Toyama sostuvo que la normativa peruana establece una diferencia en el trato de aquellos trabajadores que fueron seleccionados miembros de mesa por la ONPE y aquellos que no, pero que por ausentismo, fueron seleccionados en la cola.

“El que fue seleccionado previamente por la ONPE como miembro y fue a capacitarse tiene un día de descanso remunerado no compensable. Pero el ‘espontáneo’, que de seguro no lo tenía previsto y se le cambia todo su día, debe recuperar posteriormente el día no laborado”, apuntó.

Aparte, es necesario que el miembro de mesa acredite haber ejercido su rol electoral. Para ello, bastaría con presentar el certificado que otorga la ONPE, así como la copia de los elementos de la votación.

Otro punto clave que analizó Toyama es el caso de aquellas personas que, por la esencialidad de su rol laboral, recibieron la orden de su empleador de no asistir a votar y, en el caso les haya tocado, ser miembro de mesa. ¿Puede asumir la multa el empleador?

“En ese caso, si te piden que te quedes [en el trabajo], lo natural es que la empresa te pague la multa: S/ 265. Si no lo hace, allí hay un incumplimiento legal. El trabajador no puede sufrir las consecuencias de una imposición. La gran duda es que pasa si el trabajador igual quiere votar, qué prima allí: el derecho laboral o el derecho político de votar. Eso no está regulado en ningún lado”, respondió Toyama.

El experto laboralista mencionó que existe, en la jurisprudencia de Servir y Sunafil, un caso de un trabajador de una empresa de energía eléctrica. Si bien no es un precedente vinculante, sirve de referencia para estos casos.
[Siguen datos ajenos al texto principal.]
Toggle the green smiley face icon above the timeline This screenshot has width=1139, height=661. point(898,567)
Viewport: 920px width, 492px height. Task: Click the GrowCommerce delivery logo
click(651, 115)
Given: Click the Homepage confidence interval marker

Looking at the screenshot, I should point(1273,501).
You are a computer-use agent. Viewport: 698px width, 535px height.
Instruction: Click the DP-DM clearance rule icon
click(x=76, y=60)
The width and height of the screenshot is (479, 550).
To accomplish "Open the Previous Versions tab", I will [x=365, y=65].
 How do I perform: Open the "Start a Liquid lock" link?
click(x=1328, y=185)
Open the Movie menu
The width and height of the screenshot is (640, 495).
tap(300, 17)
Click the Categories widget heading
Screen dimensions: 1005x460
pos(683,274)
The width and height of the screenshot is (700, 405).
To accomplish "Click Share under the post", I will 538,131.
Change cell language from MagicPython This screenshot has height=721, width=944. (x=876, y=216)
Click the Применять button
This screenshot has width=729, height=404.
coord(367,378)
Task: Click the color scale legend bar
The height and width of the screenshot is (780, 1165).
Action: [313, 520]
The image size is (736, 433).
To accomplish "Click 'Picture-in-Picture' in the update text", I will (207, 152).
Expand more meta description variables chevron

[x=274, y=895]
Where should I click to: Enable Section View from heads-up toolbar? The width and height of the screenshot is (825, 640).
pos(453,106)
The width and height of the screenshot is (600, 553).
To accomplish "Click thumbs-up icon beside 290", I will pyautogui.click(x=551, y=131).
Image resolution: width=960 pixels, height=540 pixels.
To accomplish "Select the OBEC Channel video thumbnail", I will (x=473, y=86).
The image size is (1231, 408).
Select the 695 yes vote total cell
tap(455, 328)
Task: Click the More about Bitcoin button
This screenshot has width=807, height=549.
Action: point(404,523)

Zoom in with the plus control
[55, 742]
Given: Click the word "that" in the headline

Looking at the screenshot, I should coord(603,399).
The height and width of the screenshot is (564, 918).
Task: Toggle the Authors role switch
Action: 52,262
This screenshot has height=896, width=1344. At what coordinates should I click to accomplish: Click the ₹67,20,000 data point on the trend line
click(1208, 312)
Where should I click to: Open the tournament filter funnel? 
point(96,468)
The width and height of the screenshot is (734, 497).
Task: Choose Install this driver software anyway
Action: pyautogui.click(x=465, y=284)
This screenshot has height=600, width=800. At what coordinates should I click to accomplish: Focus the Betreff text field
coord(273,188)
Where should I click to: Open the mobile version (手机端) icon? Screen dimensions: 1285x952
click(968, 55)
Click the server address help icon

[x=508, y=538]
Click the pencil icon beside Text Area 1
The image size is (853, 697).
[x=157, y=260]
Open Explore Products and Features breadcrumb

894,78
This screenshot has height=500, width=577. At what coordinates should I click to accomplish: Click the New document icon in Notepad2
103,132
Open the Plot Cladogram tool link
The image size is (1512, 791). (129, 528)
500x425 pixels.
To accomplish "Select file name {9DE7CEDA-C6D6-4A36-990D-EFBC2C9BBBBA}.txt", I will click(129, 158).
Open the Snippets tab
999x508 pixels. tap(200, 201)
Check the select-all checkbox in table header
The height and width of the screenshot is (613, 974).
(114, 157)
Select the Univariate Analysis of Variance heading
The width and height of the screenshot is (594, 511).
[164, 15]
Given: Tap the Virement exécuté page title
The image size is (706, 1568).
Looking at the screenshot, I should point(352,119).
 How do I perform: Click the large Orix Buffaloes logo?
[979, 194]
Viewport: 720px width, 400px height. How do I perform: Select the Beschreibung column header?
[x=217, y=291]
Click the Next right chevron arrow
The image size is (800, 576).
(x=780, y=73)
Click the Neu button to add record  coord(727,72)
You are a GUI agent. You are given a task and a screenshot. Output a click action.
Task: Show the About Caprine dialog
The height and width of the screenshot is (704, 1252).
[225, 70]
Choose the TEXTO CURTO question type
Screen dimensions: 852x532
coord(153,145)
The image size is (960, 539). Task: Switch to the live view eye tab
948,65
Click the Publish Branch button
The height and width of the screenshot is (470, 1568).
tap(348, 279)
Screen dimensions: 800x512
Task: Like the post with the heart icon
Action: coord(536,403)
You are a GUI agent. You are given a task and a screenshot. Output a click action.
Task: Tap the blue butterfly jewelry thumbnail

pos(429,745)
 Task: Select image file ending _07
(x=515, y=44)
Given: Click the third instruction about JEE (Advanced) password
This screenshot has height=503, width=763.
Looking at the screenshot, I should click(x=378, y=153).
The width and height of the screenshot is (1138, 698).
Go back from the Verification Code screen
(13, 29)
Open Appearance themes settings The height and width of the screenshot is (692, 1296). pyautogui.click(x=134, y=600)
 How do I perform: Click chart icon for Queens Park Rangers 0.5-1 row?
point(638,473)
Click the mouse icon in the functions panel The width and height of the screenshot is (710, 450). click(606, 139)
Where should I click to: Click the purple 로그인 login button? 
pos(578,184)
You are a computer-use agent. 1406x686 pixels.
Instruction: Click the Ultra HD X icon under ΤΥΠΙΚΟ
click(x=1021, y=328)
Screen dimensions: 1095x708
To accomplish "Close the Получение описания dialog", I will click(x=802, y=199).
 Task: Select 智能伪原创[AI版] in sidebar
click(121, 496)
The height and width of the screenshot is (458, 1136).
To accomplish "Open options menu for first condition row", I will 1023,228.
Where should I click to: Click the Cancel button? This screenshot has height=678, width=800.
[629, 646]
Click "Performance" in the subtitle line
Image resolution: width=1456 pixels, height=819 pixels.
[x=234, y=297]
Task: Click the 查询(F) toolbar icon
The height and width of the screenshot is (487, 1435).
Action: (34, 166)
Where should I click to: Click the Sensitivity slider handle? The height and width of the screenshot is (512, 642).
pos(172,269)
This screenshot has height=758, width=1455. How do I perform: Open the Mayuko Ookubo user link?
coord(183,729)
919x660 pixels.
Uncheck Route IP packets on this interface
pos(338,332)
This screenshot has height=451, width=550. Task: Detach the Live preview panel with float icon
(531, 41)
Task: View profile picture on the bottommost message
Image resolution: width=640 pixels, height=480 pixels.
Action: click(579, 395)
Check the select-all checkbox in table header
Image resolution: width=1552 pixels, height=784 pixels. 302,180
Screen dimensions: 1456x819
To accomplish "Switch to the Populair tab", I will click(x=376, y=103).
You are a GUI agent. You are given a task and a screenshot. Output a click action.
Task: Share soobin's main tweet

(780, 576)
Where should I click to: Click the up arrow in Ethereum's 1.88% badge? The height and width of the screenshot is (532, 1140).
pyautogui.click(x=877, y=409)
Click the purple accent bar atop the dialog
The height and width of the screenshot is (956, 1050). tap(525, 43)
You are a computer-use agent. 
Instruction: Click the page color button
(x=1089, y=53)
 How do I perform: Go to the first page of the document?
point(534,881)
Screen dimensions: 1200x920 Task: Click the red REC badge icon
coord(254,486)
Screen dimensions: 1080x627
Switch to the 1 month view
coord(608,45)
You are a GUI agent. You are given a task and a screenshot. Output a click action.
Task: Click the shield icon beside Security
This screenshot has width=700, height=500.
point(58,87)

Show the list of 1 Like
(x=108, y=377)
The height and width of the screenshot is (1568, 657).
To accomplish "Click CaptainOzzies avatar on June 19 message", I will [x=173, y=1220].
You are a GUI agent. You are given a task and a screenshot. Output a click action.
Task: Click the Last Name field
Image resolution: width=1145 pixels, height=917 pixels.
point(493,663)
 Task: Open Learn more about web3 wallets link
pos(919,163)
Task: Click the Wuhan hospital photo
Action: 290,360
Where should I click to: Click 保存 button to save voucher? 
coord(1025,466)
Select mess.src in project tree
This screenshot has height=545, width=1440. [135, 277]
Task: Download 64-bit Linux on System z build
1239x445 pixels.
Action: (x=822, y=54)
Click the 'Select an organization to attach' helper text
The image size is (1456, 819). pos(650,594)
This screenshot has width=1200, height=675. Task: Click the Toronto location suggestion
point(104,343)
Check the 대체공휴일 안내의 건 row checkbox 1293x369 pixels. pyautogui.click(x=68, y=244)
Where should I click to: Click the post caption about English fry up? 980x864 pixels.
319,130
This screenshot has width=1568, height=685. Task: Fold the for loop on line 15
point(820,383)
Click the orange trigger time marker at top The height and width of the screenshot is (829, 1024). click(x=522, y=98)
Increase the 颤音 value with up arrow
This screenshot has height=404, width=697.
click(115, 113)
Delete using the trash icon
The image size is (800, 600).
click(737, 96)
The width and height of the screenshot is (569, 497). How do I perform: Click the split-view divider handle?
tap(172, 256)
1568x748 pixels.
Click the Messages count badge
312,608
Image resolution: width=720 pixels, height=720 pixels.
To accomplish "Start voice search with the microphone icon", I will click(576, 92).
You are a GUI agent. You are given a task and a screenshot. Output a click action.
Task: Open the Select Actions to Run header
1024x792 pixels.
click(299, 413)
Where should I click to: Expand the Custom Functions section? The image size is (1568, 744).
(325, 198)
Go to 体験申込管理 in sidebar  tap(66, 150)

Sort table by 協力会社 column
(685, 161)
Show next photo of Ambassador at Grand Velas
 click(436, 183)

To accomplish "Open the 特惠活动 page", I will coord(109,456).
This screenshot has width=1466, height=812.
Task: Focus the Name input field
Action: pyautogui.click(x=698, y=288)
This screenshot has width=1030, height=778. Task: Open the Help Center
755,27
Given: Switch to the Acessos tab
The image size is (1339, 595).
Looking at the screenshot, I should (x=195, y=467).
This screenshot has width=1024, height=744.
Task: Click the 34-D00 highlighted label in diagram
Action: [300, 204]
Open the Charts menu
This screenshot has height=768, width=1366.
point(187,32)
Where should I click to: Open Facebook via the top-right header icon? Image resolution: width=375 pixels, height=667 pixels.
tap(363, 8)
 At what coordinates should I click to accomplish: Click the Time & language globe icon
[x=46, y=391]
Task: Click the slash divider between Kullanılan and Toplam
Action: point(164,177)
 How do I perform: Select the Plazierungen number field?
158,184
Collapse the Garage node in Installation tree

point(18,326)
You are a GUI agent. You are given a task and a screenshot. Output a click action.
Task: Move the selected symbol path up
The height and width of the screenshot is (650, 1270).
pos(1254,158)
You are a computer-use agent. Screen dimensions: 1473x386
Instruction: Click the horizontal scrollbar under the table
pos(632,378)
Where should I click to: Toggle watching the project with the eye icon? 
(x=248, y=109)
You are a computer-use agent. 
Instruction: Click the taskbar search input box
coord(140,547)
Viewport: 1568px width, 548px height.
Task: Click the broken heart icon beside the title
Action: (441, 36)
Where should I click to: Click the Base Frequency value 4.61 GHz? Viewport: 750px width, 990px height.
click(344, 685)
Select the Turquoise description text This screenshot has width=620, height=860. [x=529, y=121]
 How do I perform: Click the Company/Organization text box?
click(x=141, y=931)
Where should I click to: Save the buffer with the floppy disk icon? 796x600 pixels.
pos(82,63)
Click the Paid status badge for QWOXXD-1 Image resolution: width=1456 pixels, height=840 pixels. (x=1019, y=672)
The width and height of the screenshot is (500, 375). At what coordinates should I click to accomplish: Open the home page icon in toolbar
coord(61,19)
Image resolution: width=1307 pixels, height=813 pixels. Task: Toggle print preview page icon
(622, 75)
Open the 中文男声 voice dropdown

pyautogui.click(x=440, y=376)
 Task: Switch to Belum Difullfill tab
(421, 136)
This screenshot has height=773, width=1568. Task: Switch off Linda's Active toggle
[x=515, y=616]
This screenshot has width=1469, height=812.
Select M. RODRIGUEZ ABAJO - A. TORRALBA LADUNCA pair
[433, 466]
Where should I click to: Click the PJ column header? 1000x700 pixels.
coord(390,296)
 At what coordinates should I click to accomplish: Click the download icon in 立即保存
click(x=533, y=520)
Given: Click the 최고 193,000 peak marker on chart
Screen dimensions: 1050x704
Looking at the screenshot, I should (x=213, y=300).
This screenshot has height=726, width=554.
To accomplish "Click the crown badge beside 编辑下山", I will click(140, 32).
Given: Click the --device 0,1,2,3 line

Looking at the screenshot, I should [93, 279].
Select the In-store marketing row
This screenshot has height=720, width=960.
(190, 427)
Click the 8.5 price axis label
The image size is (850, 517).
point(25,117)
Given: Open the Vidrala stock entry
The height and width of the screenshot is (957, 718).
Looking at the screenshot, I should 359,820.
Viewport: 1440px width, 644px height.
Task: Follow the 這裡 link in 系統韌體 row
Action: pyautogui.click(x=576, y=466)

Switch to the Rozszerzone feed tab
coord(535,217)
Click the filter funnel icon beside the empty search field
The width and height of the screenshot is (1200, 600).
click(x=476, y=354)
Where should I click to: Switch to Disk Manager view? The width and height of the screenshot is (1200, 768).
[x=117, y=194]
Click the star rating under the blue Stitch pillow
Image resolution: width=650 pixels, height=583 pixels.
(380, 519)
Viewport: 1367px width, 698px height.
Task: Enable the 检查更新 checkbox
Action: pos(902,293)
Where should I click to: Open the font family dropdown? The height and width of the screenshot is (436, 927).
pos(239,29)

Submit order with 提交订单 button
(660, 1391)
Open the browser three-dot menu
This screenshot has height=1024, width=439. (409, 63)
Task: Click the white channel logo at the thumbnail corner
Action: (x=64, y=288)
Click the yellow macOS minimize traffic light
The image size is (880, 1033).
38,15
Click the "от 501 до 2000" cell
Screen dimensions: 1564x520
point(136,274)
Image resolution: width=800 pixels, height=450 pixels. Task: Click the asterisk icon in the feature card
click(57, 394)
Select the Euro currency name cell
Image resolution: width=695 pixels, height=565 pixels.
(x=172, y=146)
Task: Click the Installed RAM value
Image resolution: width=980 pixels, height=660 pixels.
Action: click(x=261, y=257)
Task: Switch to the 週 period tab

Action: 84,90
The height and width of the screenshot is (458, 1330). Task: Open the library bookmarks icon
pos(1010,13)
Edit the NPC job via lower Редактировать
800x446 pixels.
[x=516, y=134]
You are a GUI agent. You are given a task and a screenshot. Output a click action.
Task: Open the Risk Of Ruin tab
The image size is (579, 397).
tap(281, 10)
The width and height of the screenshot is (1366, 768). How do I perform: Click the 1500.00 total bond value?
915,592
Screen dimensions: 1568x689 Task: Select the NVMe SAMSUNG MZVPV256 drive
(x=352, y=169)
“Hay trabajadores que se dedican a ver el caudal del río y reportar alguna anormalidad. A un empleado en este rubro lo obligaron a quedarse y él abandonó su puesto 5 horas para votar. La empresa lo sancionó con una suspensión descontada de un día, además de la multa. Al final, el caso en primera instancia se resolvió a favor del trabajador y la empresa no apeló. La sentencia decía que no era una labor esencial. Es interesante: no cabía la sanción, pero tampoco el pago de esas 5 horas”, reseñó.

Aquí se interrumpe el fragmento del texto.